Repeat exactly the lines from the start of the entries below through the line containing "Click the Active". Omit the rest.

------------------------------------------------------------------------

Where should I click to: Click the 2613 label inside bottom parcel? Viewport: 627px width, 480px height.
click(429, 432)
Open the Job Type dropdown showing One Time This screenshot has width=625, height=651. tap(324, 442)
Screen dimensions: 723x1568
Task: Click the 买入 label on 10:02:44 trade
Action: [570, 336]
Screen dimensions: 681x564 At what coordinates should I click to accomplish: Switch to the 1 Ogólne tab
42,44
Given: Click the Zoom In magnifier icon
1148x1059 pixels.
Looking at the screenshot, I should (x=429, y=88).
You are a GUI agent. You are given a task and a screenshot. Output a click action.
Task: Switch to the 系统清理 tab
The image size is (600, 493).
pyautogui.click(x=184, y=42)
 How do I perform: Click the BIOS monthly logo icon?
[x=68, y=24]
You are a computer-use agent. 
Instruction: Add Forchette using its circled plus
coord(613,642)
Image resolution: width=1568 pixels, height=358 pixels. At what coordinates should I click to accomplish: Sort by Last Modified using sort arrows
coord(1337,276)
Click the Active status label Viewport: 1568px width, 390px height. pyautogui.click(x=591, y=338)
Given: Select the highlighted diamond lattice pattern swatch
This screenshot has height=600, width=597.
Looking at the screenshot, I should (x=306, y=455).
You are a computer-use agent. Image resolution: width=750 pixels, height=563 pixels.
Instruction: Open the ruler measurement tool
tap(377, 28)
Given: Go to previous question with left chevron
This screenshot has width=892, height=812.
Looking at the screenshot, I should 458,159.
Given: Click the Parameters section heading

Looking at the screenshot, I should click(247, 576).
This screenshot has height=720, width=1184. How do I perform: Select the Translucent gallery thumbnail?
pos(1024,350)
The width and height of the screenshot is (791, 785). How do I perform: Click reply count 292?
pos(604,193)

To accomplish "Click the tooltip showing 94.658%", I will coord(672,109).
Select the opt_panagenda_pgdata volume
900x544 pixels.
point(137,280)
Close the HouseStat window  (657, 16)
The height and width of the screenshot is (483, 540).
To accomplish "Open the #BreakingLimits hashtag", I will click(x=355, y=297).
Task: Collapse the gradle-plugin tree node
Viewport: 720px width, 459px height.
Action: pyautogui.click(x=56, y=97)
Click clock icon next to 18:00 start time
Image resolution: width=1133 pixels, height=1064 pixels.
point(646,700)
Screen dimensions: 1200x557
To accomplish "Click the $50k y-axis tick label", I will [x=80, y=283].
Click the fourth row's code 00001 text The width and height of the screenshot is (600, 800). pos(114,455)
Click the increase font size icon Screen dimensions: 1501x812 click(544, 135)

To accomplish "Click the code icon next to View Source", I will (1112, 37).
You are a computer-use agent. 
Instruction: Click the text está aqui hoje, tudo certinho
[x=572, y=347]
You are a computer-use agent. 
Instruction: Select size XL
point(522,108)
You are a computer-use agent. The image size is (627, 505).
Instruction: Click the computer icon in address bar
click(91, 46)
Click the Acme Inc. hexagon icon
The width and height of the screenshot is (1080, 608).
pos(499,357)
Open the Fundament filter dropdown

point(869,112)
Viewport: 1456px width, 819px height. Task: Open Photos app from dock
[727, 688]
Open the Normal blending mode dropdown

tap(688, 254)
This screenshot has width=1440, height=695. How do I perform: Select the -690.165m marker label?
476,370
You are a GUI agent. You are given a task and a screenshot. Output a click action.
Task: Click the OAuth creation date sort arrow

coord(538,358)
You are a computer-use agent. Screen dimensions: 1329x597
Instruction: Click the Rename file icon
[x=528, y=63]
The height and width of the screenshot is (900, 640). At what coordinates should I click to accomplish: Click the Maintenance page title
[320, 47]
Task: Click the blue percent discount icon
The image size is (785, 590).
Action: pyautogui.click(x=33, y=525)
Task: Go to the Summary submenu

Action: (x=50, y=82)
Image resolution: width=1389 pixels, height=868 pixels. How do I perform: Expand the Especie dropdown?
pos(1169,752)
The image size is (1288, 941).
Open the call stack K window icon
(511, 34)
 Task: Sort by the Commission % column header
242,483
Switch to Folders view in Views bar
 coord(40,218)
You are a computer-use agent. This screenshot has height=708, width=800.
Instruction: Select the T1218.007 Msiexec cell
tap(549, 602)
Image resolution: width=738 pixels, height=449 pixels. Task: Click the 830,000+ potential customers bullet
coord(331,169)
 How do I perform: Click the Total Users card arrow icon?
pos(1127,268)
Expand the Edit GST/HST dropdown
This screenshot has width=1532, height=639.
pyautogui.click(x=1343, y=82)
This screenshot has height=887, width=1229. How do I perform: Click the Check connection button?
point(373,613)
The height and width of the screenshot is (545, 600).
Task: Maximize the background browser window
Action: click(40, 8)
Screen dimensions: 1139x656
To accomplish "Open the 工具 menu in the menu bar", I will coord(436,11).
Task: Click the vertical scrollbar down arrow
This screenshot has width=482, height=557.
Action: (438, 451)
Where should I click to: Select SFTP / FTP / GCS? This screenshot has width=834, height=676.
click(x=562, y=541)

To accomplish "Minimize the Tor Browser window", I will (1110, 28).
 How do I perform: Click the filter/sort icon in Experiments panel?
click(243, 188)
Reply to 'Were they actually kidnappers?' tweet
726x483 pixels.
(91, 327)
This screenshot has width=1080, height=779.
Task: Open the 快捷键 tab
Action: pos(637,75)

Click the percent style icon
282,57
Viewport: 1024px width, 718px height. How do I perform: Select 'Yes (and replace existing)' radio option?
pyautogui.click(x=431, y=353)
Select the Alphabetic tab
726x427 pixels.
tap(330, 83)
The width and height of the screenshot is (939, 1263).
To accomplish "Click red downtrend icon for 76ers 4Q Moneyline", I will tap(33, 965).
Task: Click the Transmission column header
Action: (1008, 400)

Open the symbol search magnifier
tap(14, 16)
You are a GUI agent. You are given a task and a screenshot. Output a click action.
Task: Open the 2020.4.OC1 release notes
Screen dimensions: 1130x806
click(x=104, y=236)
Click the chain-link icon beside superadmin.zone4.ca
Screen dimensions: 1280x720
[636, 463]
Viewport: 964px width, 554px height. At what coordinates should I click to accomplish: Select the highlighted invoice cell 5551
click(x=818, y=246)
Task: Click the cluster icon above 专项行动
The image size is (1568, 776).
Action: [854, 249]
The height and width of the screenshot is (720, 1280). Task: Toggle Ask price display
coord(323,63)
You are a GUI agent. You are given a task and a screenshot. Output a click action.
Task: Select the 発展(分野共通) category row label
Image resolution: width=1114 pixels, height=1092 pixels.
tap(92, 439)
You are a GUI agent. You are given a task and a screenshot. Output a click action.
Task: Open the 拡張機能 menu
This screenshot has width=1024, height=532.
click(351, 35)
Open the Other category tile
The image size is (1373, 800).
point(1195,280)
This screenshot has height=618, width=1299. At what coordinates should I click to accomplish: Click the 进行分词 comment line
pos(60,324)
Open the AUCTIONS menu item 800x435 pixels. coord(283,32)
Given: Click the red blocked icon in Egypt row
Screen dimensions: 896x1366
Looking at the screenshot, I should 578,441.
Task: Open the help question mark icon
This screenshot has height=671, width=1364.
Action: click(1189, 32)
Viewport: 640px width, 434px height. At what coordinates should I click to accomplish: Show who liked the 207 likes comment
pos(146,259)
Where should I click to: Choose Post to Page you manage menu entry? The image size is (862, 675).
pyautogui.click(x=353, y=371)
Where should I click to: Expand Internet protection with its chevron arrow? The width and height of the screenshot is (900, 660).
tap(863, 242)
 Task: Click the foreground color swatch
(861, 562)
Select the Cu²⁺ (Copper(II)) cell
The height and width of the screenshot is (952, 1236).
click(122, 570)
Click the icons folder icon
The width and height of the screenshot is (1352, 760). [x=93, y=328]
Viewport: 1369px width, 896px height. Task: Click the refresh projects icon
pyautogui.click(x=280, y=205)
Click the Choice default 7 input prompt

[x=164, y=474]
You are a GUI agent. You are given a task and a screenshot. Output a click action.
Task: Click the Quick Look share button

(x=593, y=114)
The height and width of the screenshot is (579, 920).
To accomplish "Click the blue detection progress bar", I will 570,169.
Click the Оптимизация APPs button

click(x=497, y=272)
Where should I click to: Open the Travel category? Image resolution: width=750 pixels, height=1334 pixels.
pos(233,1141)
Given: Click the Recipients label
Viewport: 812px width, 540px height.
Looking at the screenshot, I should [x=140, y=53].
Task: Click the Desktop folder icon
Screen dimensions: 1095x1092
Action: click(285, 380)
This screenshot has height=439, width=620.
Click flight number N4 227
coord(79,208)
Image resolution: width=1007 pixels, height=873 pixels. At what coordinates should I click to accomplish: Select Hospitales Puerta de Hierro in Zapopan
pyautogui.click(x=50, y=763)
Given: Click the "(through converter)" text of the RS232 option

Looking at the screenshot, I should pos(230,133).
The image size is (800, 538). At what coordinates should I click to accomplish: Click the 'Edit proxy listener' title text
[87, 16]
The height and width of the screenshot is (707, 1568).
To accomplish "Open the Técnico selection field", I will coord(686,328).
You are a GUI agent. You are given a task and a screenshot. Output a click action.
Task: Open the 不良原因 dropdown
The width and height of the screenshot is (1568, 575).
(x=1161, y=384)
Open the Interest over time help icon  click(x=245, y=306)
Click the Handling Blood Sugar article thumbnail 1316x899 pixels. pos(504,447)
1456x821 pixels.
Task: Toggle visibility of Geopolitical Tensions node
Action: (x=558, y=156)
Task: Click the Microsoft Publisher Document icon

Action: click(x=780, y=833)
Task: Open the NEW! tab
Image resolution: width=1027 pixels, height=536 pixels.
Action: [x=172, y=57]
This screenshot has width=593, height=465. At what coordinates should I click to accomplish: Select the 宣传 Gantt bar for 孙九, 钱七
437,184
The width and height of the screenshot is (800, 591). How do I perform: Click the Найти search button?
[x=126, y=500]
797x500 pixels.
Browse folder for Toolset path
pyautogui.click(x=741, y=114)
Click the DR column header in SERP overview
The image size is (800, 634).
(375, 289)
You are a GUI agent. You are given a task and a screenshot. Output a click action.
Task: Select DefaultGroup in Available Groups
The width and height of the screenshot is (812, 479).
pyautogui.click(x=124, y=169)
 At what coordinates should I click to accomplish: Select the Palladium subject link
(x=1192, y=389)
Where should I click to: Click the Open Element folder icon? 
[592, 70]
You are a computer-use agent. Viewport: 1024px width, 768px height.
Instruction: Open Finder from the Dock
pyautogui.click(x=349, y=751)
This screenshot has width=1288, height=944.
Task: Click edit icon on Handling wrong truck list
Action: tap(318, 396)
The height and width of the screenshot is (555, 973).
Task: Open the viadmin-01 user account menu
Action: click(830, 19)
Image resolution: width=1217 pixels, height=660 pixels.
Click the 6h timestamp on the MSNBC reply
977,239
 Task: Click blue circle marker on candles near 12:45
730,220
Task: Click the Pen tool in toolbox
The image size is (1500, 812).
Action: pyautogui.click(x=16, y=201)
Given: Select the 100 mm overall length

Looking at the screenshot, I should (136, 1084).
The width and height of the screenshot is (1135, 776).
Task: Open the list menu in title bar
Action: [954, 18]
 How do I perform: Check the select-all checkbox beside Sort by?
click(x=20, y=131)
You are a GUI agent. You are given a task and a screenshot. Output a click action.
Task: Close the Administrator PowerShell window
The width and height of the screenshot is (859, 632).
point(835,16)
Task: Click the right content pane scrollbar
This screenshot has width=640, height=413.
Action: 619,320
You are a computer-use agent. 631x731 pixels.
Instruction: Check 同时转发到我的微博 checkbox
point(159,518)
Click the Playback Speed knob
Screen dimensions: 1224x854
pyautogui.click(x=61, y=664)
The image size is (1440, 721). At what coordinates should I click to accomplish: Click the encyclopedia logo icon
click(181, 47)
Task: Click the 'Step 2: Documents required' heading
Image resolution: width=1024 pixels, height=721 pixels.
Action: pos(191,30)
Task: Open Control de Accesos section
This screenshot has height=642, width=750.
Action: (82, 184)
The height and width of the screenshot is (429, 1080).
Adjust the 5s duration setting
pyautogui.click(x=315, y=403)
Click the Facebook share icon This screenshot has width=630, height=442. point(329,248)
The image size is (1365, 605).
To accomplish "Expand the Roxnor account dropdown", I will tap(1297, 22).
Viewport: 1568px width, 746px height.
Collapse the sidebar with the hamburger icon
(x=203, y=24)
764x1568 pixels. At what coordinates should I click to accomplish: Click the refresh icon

------------------------------------------------------------------------

*COMPLETED EXERCISE*:
Where should I click to: Click the 2613 label inside bottom parcel? Viewport: 627px width, 480px height.
click(429, 432)
Open the Job Type dropdown showing One Time This screenshot has width=625, height=651. tap(324, 442)
Screen dimensions: 723x1568
Task: Click the 买入 label on 10:02:44 trade
Action: [570, 336]
Screen dimensions: 681x564 At what coordinates should I click to accomplish: Switch to the 1 Ogólne tab
42,44
Given: Click the Zoom In magnifier icon
1148x1059 pixels.
Looking at the screenshot, I should (x=429, y=88).
You are a GUI agent. You are given a task and a screenshot. Output a click action.
Task: Switch to the 系统清理 tab
The image size is (600, 493).
pyautogui.click(x=184, y=42)
 How do I perform: Click the BIOS monthly logo icon?
[x=68, y=24]
You are a computer-use agent. 
Instruction: Add Forchette using its circled plus
coord(613,642)
Image resolution: width=1568 pixels, height=358 pixels. At what coordinates should I click to accomplish: Sort by Last Modified using sort arrows
coord(1337,276)
Click the Active status label Viewport: 1568px width, 390px height. pyautogui.click(x=591, y=338)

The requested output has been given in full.